Based on this information, Nvidia’s revenue stream looks stable for at least the next year. The picture gets a little murkier if we look into the future because we don’t know how long these companies can sustain this level of spending.

Nvidia CEO Jensen Huang estimates that data center operators will spend $1 trillion on building artificial intelligence infrastructure over the next five years. If he’s right, the company could continue to grow into the late 2020s. But competition is emerging online, which may take away some market share.

Advanced microdevices last year released its own data center GPUs powered by artificial intelligence. plans to launch new chip architecture to compete with Blackwell in the second half of 2025. In addition, Microsoft, Amazon and Alphabet have developed their own data center chips, and while it may take time to erode Nvidia’s technological advantage, it will eventually become more cost-effective for them to use this hardware.
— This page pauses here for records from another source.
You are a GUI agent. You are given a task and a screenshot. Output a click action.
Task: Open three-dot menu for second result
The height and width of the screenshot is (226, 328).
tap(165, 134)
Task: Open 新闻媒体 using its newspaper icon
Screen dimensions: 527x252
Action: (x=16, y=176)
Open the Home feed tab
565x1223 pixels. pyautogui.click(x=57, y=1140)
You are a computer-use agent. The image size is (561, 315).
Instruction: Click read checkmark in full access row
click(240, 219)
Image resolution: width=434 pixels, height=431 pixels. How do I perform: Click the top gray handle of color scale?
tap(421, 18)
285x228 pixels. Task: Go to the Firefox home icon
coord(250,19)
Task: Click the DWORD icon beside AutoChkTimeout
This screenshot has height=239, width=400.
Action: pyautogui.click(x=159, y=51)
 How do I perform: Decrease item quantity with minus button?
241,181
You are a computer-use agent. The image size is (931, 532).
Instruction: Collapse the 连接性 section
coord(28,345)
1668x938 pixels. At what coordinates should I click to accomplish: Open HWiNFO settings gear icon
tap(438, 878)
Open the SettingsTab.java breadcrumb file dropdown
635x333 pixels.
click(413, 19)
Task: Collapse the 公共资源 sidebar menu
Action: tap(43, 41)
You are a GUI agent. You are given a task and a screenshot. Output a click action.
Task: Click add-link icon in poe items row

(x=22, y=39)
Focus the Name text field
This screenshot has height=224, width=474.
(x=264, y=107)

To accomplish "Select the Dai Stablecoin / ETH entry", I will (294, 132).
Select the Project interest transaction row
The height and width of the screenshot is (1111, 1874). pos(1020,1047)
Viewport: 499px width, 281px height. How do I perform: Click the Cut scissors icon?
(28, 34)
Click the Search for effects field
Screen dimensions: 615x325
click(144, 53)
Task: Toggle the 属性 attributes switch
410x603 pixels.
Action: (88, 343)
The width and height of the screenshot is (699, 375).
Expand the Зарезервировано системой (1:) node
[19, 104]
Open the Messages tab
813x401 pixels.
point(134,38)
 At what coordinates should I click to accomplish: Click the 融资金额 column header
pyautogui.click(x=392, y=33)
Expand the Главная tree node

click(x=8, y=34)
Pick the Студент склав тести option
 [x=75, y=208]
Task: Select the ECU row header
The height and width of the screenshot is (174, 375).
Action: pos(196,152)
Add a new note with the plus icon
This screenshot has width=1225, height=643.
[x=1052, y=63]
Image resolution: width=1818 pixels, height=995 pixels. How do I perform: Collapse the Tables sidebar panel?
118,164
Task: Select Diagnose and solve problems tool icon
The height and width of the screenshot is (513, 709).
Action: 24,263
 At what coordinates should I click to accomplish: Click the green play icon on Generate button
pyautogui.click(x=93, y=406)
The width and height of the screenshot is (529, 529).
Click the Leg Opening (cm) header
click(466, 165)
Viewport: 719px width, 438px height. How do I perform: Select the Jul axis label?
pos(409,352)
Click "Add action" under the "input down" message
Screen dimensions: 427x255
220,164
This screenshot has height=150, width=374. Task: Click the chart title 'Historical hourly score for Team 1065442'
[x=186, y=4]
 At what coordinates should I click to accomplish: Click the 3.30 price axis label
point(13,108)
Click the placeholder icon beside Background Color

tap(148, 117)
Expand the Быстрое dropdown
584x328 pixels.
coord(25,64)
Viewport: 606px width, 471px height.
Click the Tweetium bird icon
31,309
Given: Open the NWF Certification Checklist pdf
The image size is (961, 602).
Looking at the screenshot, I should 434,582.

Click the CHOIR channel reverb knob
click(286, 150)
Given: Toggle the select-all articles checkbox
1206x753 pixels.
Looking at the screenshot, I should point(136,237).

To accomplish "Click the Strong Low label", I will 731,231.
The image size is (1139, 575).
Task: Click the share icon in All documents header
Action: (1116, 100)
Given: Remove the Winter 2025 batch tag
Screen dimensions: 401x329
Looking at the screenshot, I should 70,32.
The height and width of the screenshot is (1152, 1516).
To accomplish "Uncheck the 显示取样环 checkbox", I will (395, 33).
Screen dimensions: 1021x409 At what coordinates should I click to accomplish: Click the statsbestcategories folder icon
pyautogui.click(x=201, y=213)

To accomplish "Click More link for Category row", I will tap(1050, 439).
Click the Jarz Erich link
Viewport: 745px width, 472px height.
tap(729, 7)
None of this is an immediate cause for concern for Nvidia investors, but they should keep an eye on the company’s earnings concentration in the coming quarters. If it continues to rise, it could pose a higher risk of a sharp decline in sales at some point in the future.

John Mackey, former CEO of Whole Foods Market, an Amazon subsidiary, is a member of The Motley Fool’s board of directors. Randi Zuckerberg, former chief market development officer and spokeswoman for Facebook and sister of Meta Platforms CEO Mark Zuckerberg, is a member of The Motley Fool’s board of directors. Suzanne Frey, chief executive of Alphabet, is a member of The Motley Fool’s board of directors. Anthony Di Pizio has no position in any of the stocks mentioned. The Motley Fool holds positions in and recommends Advanced Micro Devices, Alphabet, Amazon, DigitalOcean, Meta Platforms, Microsoft, Nvidia, Oracle and Tesla. The Motley Fool recommends the following options: long January 2026 $395 Microsoft calls and short January 2026 $405 Microsoft calls. The Motley Fool has disclosure policy.